▶ **Exercise description**:
Starting at the line that contains "Task: Select the price when disclosed card", restate each line word for word through the final line of the data, keeping both ends.

*** Opening Source data ***

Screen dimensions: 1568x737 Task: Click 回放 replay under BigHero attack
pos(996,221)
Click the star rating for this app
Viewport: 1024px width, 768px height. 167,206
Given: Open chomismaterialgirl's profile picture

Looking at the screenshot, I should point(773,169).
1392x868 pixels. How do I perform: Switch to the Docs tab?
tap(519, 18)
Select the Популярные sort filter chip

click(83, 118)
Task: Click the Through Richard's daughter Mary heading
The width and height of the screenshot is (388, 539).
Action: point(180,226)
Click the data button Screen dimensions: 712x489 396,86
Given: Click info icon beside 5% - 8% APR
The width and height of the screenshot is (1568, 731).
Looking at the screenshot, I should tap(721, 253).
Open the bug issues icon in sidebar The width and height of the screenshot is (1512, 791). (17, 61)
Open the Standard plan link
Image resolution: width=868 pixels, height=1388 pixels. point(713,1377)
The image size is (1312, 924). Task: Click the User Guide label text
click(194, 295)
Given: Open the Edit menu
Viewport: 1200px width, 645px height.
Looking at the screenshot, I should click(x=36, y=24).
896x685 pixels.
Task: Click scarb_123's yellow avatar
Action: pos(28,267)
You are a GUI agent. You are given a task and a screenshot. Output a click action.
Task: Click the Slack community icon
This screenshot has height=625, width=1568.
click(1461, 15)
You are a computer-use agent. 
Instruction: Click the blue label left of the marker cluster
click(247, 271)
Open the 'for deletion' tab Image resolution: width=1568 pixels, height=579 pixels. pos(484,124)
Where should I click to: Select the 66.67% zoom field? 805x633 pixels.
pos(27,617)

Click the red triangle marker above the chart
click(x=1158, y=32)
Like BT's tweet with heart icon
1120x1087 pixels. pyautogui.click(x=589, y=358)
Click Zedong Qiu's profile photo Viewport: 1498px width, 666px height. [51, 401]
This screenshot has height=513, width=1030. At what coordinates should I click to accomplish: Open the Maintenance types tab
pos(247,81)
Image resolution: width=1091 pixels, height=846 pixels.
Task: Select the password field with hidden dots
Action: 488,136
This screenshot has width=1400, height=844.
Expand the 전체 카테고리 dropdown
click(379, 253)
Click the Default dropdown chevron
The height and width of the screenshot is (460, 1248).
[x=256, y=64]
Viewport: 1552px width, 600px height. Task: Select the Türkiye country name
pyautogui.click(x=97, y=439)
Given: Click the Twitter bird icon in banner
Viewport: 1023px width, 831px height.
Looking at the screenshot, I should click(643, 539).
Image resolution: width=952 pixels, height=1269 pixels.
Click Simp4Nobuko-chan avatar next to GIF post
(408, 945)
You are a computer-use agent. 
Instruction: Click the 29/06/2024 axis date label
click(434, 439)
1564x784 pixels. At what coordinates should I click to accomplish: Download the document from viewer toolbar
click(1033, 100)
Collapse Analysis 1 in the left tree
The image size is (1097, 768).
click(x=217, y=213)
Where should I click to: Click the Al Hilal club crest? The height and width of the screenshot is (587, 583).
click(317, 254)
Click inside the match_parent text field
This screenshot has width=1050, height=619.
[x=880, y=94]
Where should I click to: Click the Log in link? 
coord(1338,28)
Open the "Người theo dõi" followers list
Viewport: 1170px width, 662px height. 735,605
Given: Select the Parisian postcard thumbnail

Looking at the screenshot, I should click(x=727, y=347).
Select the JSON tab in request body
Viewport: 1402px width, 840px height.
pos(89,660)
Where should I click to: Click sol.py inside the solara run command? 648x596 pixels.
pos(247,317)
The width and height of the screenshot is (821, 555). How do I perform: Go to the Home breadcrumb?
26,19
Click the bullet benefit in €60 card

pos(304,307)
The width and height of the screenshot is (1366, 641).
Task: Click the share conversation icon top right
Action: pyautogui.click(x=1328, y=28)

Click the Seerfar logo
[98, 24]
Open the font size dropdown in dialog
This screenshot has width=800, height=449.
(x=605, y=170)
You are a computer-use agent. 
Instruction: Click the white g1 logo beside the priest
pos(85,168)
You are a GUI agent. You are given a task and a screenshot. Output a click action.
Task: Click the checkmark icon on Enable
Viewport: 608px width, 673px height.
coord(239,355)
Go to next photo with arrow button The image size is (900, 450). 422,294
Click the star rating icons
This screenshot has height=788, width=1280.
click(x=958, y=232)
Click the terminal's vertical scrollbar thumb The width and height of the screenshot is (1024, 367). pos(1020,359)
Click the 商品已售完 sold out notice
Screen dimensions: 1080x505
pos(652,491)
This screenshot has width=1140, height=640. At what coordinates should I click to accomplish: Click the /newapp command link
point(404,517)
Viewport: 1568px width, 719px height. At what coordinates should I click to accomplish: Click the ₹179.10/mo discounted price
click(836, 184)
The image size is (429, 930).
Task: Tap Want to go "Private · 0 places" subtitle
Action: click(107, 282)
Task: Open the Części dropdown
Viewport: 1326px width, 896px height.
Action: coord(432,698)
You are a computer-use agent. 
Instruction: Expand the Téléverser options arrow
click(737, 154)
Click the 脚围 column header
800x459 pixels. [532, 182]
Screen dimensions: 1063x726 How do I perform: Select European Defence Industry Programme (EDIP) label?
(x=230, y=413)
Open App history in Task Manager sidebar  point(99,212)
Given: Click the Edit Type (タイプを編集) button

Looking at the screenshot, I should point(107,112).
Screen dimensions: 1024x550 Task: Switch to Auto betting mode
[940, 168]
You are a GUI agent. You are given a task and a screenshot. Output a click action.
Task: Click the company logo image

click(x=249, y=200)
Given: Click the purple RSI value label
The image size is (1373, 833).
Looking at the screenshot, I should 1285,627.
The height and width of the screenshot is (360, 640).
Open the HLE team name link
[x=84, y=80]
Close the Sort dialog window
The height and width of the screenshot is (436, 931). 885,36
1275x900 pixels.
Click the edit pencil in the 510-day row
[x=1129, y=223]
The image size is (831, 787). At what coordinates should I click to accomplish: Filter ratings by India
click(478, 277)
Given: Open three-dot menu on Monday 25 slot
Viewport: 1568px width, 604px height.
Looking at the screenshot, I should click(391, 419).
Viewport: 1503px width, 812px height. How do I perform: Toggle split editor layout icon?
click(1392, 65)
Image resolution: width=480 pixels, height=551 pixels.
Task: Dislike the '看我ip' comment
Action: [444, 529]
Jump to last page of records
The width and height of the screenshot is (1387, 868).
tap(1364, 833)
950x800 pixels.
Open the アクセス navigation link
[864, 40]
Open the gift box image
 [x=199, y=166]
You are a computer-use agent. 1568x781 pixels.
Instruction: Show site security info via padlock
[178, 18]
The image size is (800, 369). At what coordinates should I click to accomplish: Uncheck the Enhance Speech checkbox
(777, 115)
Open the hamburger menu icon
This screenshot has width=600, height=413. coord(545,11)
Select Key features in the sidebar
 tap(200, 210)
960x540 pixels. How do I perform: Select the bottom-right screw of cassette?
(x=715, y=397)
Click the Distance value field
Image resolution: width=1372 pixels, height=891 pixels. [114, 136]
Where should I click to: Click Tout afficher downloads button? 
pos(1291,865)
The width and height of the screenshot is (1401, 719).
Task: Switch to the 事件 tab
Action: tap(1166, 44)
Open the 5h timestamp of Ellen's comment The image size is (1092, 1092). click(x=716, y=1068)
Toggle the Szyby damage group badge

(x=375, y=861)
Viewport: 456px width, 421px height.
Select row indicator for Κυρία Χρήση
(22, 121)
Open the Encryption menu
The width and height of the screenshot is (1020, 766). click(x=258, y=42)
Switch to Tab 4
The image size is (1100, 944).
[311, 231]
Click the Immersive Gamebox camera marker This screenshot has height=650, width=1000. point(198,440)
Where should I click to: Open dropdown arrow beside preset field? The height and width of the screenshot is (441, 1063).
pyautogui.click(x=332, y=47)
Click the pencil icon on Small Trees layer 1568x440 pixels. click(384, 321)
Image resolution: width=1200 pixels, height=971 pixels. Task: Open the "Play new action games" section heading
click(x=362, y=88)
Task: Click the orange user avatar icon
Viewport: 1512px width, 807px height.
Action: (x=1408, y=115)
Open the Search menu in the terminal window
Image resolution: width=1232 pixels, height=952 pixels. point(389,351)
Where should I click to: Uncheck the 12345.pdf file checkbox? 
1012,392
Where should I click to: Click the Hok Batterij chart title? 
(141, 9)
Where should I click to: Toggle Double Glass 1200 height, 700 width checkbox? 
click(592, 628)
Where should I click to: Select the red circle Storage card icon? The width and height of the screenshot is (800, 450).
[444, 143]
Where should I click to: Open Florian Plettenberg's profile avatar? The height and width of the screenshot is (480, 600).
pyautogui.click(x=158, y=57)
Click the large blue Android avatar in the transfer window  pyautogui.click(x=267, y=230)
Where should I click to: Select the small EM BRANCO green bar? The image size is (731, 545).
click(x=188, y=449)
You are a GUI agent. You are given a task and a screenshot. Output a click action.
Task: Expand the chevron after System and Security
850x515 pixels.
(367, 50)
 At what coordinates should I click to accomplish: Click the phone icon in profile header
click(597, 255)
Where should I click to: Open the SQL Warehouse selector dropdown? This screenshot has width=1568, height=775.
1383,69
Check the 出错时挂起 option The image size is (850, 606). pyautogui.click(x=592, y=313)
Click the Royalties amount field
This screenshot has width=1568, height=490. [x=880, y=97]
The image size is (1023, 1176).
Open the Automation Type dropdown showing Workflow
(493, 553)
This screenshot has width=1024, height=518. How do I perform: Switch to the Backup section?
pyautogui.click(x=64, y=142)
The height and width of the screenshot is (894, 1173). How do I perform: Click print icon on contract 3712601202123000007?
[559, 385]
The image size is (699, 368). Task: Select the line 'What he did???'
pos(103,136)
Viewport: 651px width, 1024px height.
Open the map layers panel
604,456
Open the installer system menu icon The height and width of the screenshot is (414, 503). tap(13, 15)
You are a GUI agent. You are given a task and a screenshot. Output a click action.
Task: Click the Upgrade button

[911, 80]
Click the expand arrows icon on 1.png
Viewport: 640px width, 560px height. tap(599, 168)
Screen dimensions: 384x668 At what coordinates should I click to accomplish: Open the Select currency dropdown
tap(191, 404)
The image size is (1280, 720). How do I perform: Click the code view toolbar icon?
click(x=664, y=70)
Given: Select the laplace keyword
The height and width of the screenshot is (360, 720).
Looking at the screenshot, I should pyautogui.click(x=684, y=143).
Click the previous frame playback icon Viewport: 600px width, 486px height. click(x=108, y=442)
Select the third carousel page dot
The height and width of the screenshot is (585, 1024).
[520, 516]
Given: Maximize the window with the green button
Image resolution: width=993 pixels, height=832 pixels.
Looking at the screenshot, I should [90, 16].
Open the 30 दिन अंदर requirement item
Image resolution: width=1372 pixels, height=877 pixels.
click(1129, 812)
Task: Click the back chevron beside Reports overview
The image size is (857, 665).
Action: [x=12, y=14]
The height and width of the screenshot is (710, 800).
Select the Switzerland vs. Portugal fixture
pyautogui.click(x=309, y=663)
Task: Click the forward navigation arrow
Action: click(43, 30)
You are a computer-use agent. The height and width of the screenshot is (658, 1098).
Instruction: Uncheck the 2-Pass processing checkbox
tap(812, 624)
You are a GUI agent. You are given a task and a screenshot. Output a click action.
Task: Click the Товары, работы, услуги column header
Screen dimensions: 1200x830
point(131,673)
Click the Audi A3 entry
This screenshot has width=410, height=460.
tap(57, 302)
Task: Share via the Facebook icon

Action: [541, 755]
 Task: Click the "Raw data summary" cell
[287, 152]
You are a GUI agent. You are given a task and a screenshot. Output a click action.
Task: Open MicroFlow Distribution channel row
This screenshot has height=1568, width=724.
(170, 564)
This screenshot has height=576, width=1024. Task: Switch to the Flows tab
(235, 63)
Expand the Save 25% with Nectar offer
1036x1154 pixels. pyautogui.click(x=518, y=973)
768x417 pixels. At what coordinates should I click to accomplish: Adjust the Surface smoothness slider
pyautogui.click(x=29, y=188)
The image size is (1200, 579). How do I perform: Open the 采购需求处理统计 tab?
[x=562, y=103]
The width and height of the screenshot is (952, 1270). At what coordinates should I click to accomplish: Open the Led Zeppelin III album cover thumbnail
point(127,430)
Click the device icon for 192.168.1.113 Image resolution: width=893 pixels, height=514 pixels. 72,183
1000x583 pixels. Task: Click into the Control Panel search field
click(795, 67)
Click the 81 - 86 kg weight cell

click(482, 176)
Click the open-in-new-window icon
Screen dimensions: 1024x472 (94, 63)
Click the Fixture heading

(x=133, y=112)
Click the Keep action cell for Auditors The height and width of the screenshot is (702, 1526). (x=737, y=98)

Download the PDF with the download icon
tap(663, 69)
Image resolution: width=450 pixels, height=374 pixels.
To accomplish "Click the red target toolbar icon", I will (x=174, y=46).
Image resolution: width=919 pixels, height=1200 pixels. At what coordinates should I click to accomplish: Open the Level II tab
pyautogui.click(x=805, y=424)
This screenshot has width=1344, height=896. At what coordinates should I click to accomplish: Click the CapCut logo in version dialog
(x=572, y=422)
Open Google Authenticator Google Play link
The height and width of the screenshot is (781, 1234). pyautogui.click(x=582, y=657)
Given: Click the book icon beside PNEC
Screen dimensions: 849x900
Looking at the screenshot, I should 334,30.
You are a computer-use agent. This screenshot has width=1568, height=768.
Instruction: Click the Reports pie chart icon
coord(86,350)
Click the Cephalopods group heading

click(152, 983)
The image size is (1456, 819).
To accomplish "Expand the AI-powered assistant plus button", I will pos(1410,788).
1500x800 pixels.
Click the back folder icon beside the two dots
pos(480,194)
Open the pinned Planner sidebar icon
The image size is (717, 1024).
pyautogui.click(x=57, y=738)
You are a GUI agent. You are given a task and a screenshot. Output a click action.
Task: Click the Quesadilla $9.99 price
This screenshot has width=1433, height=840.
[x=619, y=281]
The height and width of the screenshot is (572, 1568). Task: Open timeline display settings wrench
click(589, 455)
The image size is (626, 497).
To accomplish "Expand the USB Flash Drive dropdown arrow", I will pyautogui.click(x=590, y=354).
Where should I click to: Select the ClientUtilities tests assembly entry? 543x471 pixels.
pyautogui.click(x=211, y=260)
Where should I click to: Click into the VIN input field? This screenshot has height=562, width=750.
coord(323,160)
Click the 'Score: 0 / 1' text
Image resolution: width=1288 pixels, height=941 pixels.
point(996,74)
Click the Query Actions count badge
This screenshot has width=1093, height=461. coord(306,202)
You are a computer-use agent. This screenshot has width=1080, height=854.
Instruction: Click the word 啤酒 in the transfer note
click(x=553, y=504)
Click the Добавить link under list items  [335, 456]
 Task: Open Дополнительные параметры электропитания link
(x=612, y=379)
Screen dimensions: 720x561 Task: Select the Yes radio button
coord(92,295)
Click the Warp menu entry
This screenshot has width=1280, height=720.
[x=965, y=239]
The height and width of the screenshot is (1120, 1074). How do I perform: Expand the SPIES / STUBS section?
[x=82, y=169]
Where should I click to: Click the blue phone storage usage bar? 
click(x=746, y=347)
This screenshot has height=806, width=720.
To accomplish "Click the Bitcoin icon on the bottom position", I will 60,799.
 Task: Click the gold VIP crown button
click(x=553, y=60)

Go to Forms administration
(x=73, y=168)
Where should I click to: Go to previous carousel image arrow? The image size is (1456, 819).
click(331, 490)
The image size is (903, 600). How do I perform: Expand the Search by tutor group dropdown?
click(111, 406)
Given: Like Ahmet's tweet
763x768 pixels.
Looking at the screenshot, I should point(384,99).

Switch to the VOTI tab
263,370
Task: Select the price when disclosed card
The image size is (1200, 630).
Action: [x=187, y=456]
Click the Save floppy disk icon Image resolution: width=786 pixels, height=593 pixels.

*** Closing Source data ***

▶ **Reply to the task**:
Task: Select the price when disclosed card
The image size is (1200, 630).
Action: [x=187, y=456]
Click the Save floppy disk icon Image resolution: width=786 pixels, height=593 pixels.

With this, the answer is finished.